- _DOCUMENT EXTRACT_:
This is the kind of opportunity traditionalism misses and thereby consigns itself to the cranky margins when it could be instead a serious interlocuter in the conversation. I think for example as well of more traditionalist-leaning scholars like Matthew Minerd who thoroughly accepts Vatican II and is deeply appreciative of much of ressourcement theology, but who has also set himself the task of retrieving the scholastic tradition of people like Garrigou-LaGrange and pointing out the lost riches of the scholastic tradition, a tradition he thinks has been unfairly maligned. This is how a traditionalist who is not hamstrung by restorationist fantasies can be a serious conversation partner and I for one welcome it.
Traditionalism ignores this more nuanced hermeneutic and ongoing conversation and opts instead for two options which are in competition for ascendency within the traditionalist movement. The first option is the one adopted by Sammons which says the Council is in continuity with the past, was merely and only “pastoral” (false) and therefore where it seems that it is not in continuity we are free just to ignore it as an ambiguity and move on with “restoring” the older views. The second, which is more logically consistent and honest in my view, is to say that the Council was not ambiguous and that it departs from the Tradition in illegitimate ways and therefore should be rejected. And if not rejected tout court, at least rejected in those problematical spots. Thus, there is the view of some that a future pope should just wield a line-item veto and take a red pen and draw a line through those particular aspects of the Council while leaving the rest intact.
Either way it amounts to the same thing: restorationism. The heart and soul of traditionalism is the explicit affirmation that since the modern Church is an unmitigated catastrophe that the best path forward, the path of common sense, is to restore the pre-conciliar, Tridentine form of the Church in liturgy, theology, and discipline. And that restoration also includes the recovery of hard integralist understandings of the relationship between Church and State as well as the rehabilitation of Massa Damnata approaches to salvation.

- _TASKS TO COMPLETE_:
[1] Copy the passage on traditionalism from "Either way it" up to and including "approaches to salvation.".
[2] In the records, rewrite the lines from the line with "Open the QuickCalc calculator" up to and including the line with "[x=244, y=10]", replacing "dropdown" with "menu" and leaving everything else unchanged. Give only those lines.
The text and the records are unrelated to each other.

- _Records for locating displayed items_:
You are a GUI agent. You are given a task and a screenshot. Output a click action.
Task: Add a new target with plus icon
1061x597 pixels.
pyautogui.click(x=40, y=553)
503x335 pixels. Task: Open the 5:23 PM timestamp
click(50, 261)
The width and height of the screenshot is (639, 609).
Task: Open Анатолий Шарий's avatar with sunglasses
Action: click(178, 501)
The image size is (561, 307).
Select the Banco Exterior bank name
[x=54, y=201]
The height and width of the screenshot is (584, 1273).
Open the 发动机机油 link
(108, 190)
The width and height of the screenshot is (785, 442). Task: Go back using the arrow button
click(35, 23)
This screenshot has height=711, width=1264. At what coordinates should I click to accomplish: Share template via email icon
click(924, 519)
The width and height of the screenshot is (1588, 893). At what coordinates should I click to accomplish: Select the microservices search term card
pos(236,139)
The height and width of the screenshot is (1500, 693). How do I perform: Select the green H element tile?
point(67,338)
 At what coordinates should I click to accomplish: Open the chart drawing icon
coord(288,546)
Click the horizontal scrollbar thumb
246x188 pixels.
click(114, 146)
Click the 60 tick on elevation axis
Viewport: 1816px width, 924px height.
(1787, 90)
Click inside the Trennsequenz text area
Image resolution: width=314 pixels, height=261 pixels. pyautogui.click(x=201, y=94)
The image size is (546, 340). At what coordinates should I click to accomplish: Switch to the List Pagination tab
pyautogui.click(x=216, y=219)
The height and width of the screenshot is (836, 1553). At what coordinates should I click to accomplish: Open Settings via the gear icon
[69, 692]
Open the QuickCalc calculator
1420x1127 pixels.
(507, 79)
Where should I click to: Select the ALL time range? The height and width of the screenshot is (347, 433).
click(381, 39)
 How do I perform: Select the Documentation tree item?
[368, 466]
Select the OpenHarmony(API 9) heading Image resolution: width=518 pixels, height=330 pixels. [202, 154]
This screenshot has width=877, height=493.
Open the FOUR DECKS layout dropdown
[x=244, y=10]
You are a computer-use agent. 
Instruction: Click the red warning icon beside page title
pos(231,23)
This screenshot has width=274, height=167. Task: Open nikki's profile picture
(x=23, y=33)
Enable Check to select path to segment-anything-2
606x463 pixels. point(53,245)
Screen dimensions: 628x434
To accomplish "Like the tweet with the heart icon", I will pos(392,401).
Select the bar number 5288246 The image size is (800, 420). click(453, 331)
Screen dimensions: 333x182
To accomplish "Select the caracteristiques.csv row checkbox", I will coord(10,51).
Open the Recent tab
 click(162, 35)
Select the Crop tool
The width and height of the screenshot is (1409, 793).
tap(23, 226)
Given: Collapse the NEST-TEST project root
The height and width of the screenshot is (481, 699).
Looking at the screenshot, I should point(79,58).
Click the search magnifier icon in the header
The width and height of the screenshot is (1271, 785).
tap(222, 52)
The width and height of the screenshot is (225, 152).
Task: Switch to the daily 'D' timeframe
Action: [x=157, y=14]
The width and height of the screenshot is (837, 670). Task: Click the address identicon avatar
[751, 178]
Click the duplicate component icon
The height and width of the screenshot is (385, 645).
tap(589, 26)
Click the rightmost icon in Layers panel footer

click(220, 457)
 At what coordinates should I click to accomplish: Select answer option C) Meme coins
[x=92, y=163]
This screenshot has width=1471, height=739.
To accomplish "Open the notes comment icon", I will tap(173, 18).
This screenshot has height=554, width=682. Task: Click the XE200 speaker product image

- _EXPECTED RESPONSES_:
[1]
Either way it amounts to the same thing: restorationism. The heart and soul of traditionalism is the explicit affirmation that since the modern Church is an unmitigated catastrophe that the best path forward, the path of common sense, is to restore the pre-conciliar, Tridentine form of the Church in liturgy, theology, and discipline. And that restoration also includes the recovery of hard integralist understandings of the relationship between Church and State as well as the rehabilitation of Massa Damnata approaches to salvation.

[2]
Open the QuickCalc calculator
1420x1127 pixels.
(507, 79)
Where should I click to: Select the ALL time range? The height and width of the screenshot is (347, 433).
click(381, 39)
 How do I perform: Select the Documentation tree item?
[368, 466]
Select the OpenHarmony(API 9) heading Image resolution: width=518 pixels, height=330 pixels. [202, 154]
This screenshot has width=877, height=493.
Open the FOUR DECKS layout menu
[x=244, y=10]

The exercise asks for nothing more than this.